What a spectacular yarn!
A doting father with a crime-riddled past whose claims on him are not yet expired (and whose failures are recorded on nearly every inch of his body). A devoted daughter who tends to act (or react) first and ask questions later. A soured, irascible in-law/grandmother with an indomitable protective instinct. A closetful—one might say a houseful—of guns of every caliber and description. A quiet coastal fishing community with buried secrets simmering underneath the sand. What could possibly go wrong?
Actually, my favorite character was not Loo (the daughter) or Samuel (the father) or even the grandmother (Mable Ridge), but Lily (the wife and mother) who is larger than life in almost every way, although dead through much of the book. (How many people do you meet, even in novels, who will shoot their partner out of—mostly—love?)

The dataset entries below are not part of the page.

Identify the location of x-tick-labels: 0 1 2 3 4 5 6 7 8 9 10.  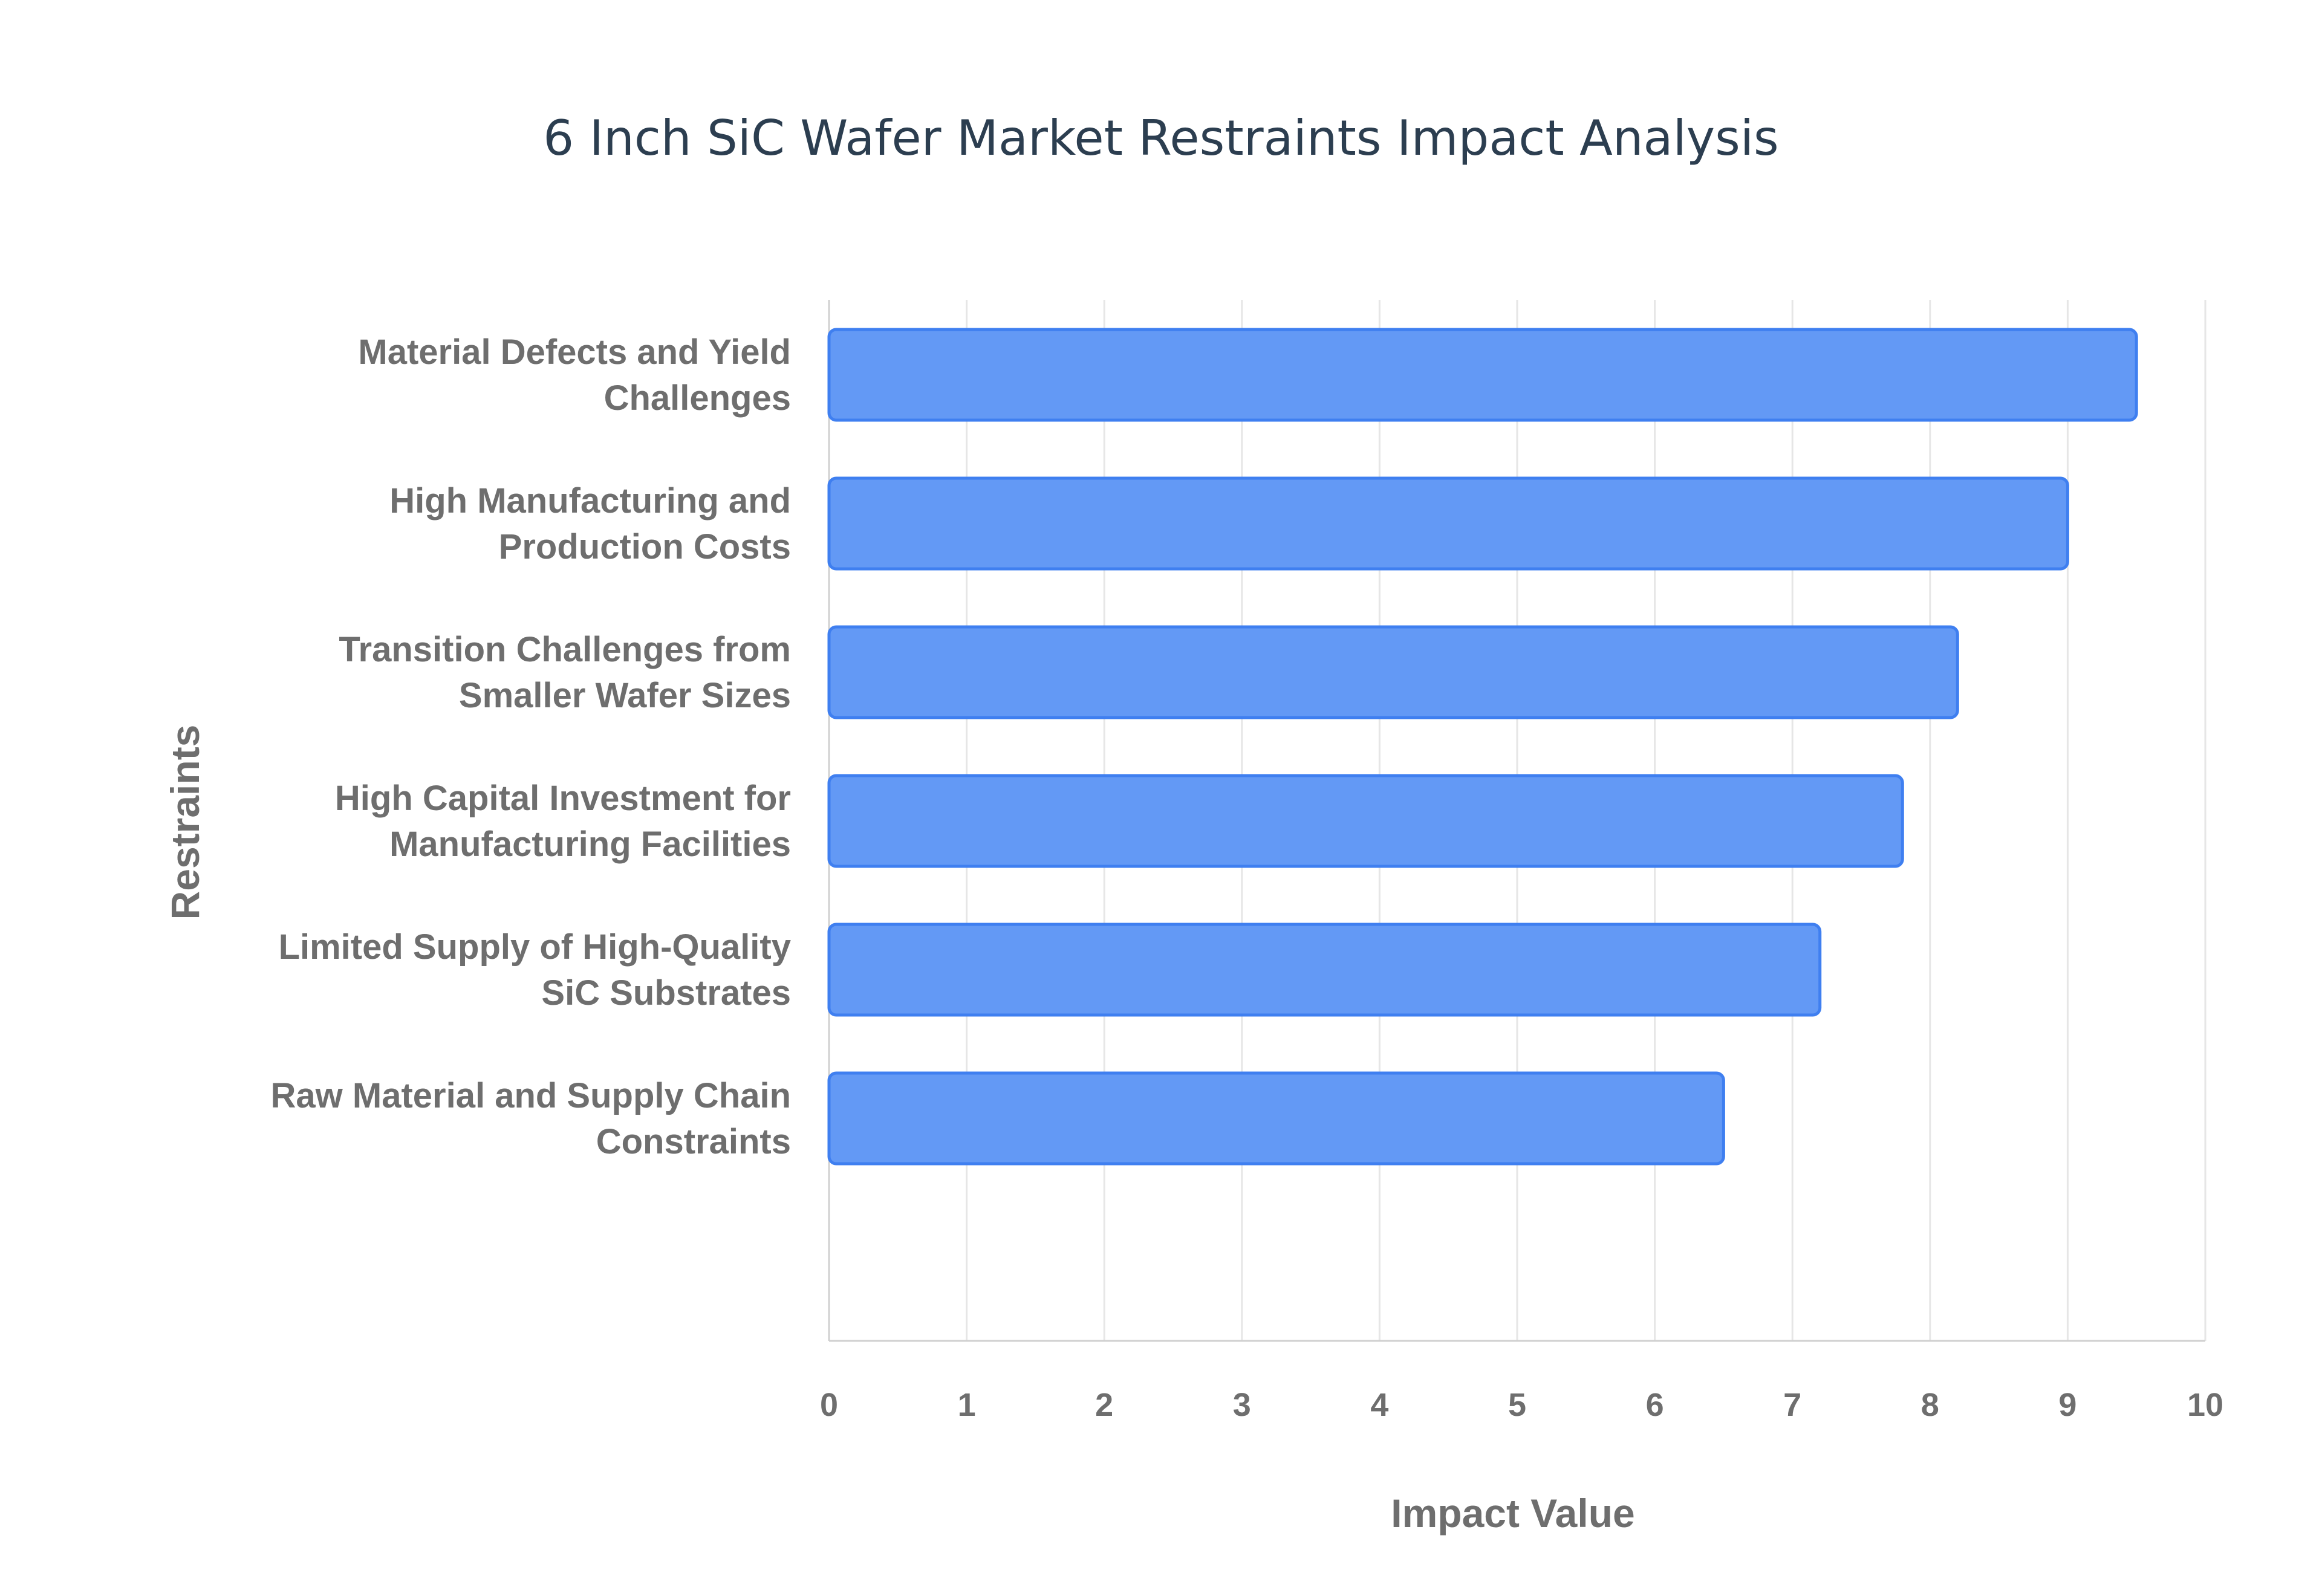
(1522, 1405).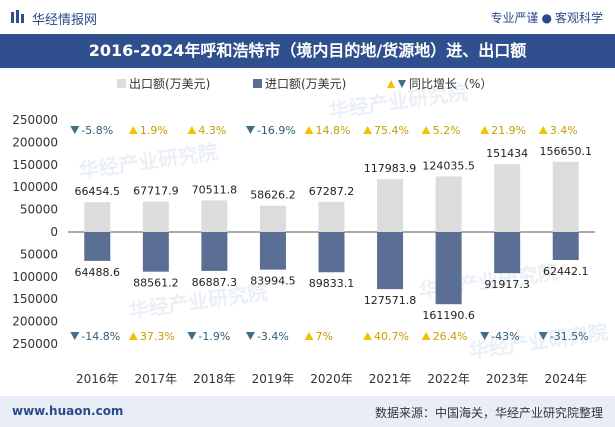 The image size is (615, 427). Describe the element at coordinates (332, 192) in the screenshot. I see `export-value-label: 67287.2` at that location.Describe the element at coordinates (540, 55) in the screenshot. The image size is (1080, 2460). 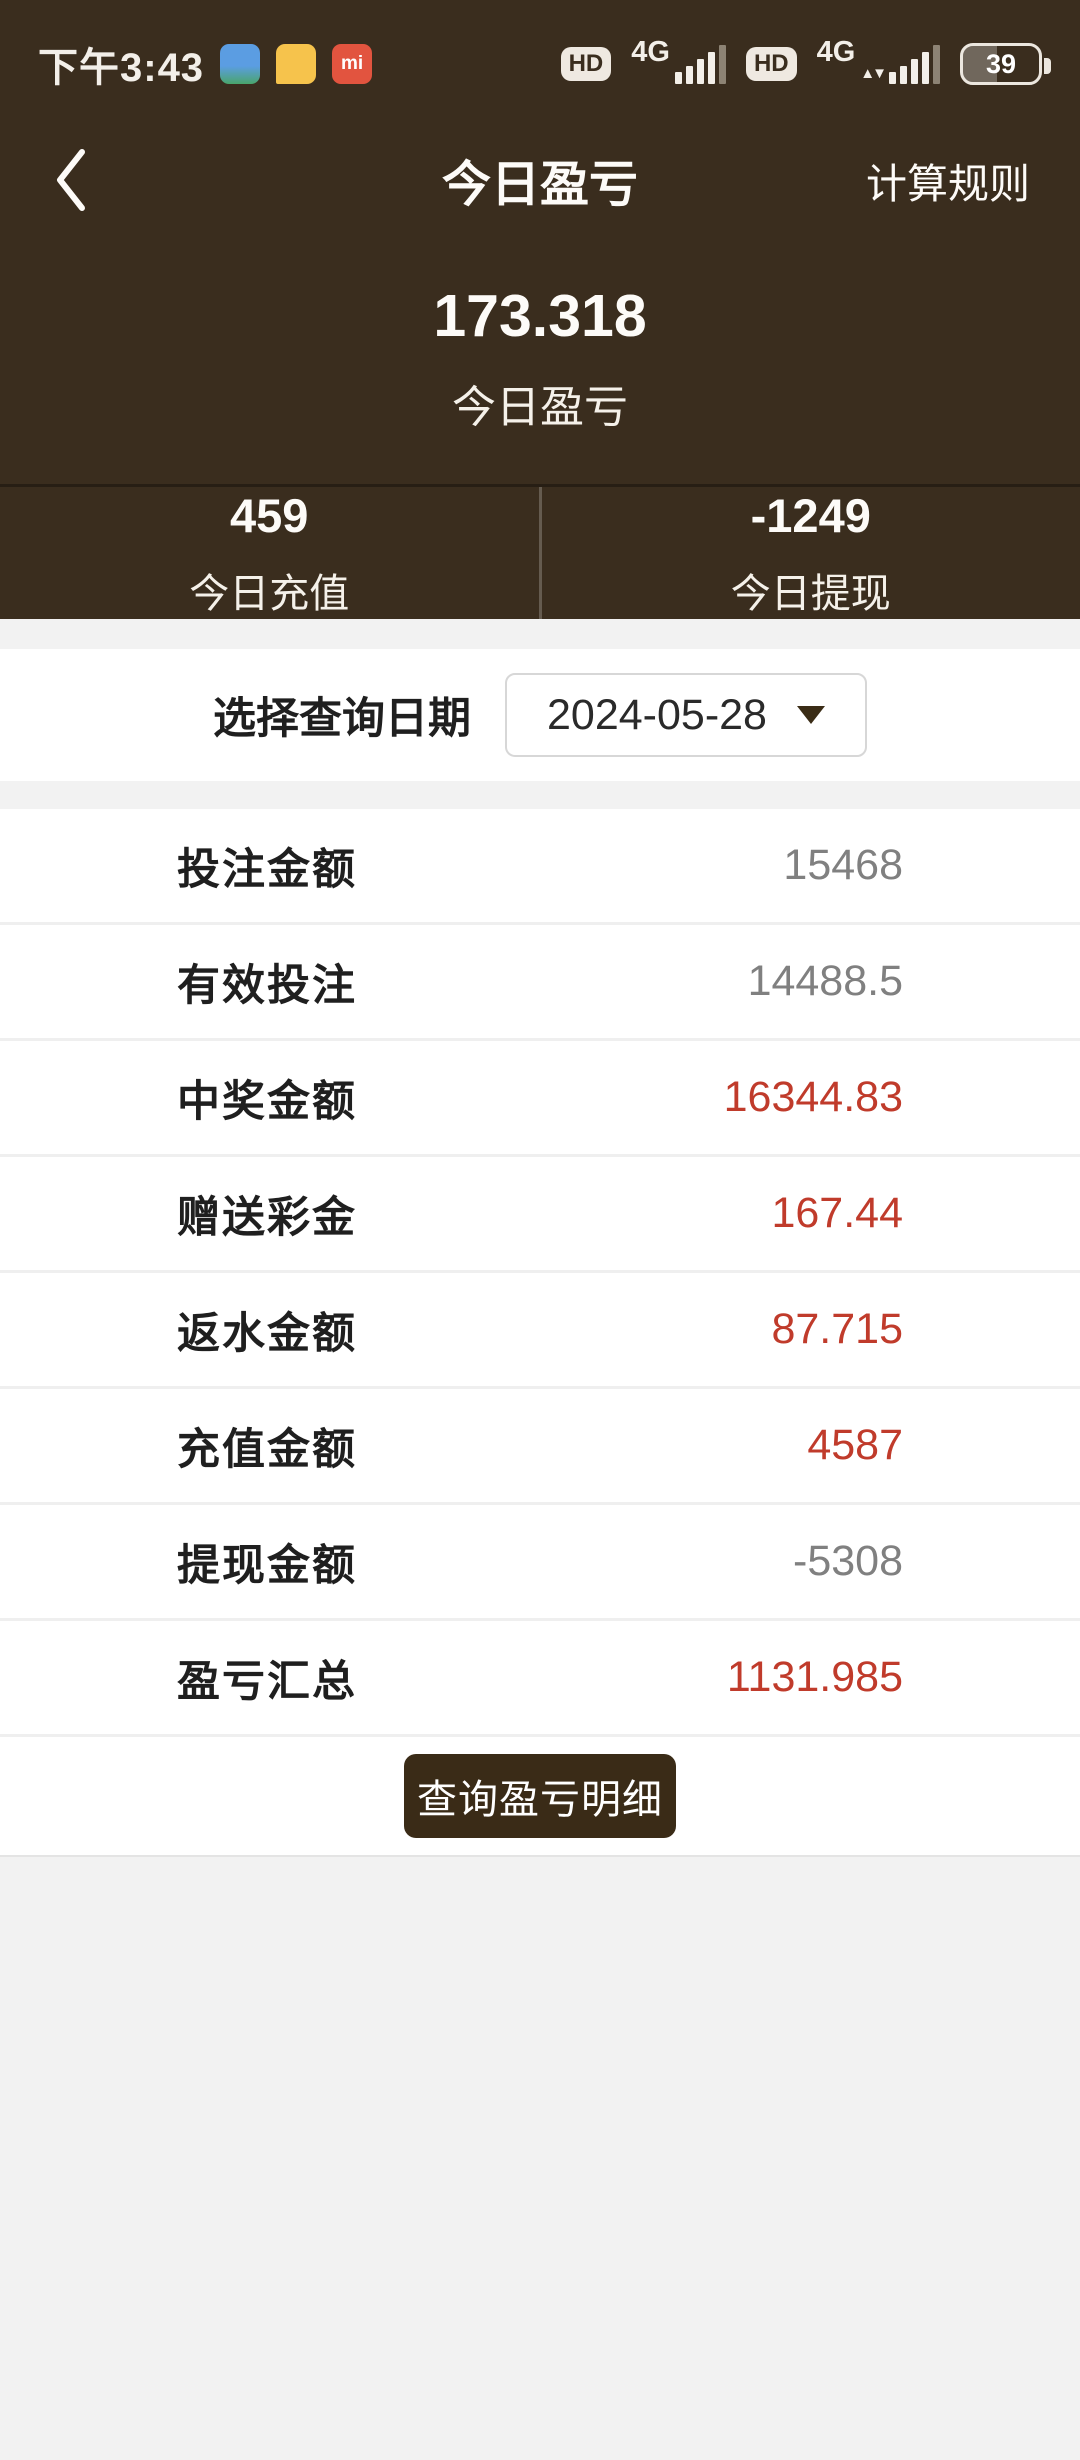
I see `status-bar: 下午3:43 mi HD 4G HD 4G ▲▼` at that location.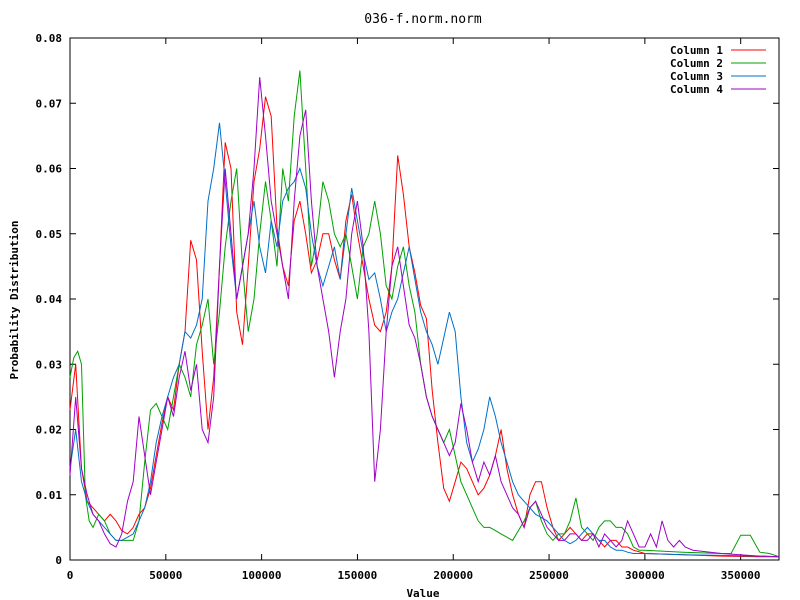  Describe the element at coordinates (58, 560) in the screenshot. I see `y-tick-label: 0` at that location.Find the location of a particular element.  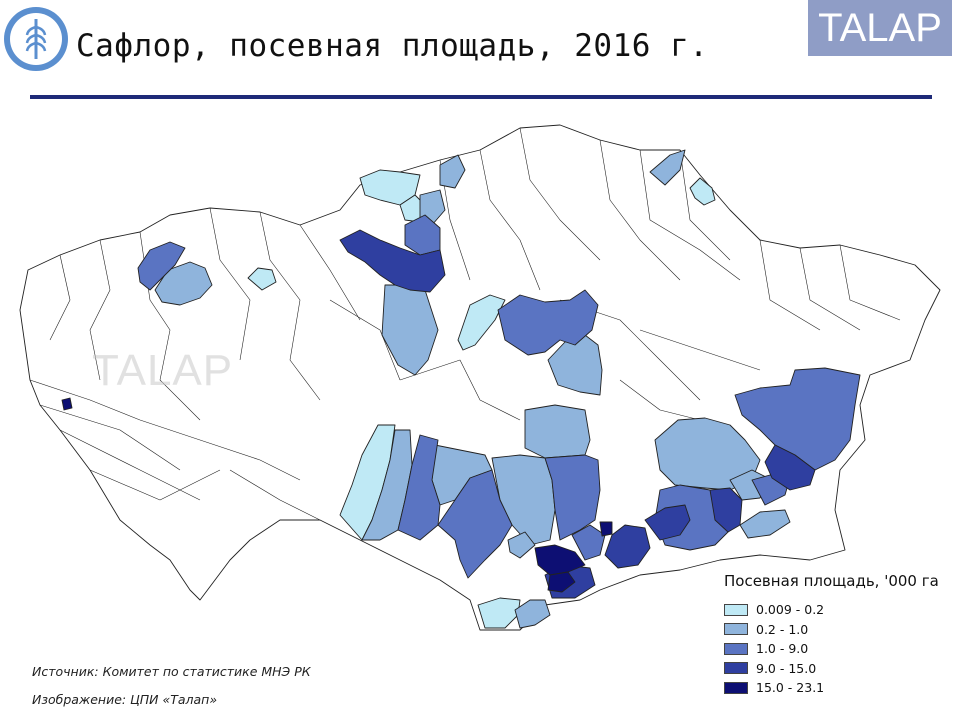

legend-label: 0.009 - 0.2 is located at coordinates (790, 610).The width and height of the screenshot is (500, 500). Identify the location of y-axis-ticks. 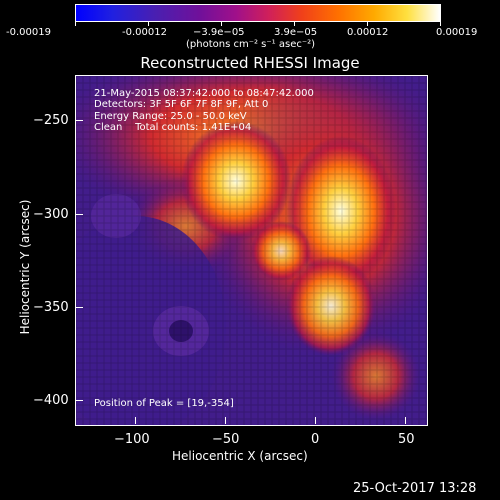
(79, 250).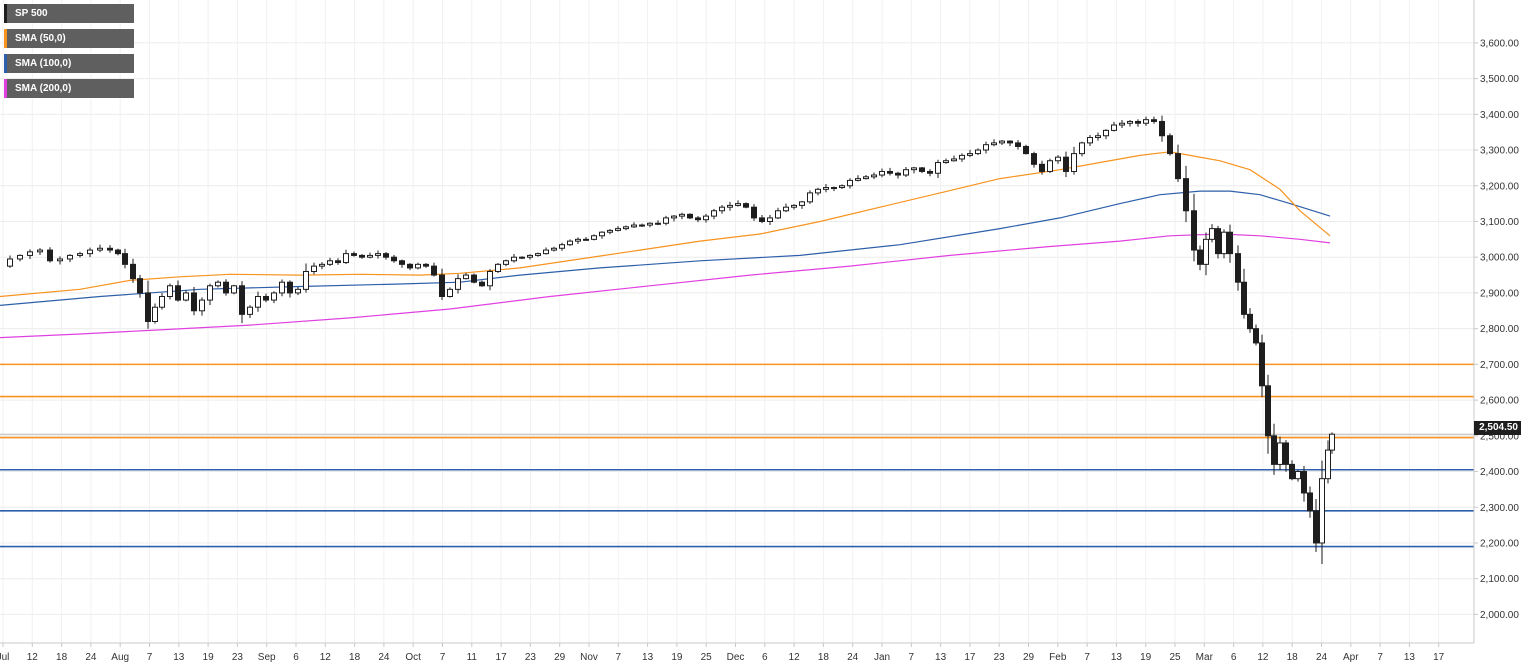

Excursions, explosions, and eruptions abound in Hannah Tinti‘s wonderfully picaresque novel (The Twelve Lives of Samuel Hawley), a book whose pages all but turn themselves. Though it’s a thriller to the last leaf, it’s also a story about love and indifference, loyalty and loss, friendship and the ineradicable demands of one’s own past. Besides enjoying this extraordinary family drama, you’ll be fascinated, as I was, to learn myriad details about clamming and fishing, sailing (including plotting your course by the stars), the age, range, and caliber of multiple firearms, and grand larceny on a spectacularly competitive scale.
And did I mention the book is plotted along the grid of classical mythology? Why, it’s as if Heracles woke up in bed with Elmore Leonard. Enjoy the ride!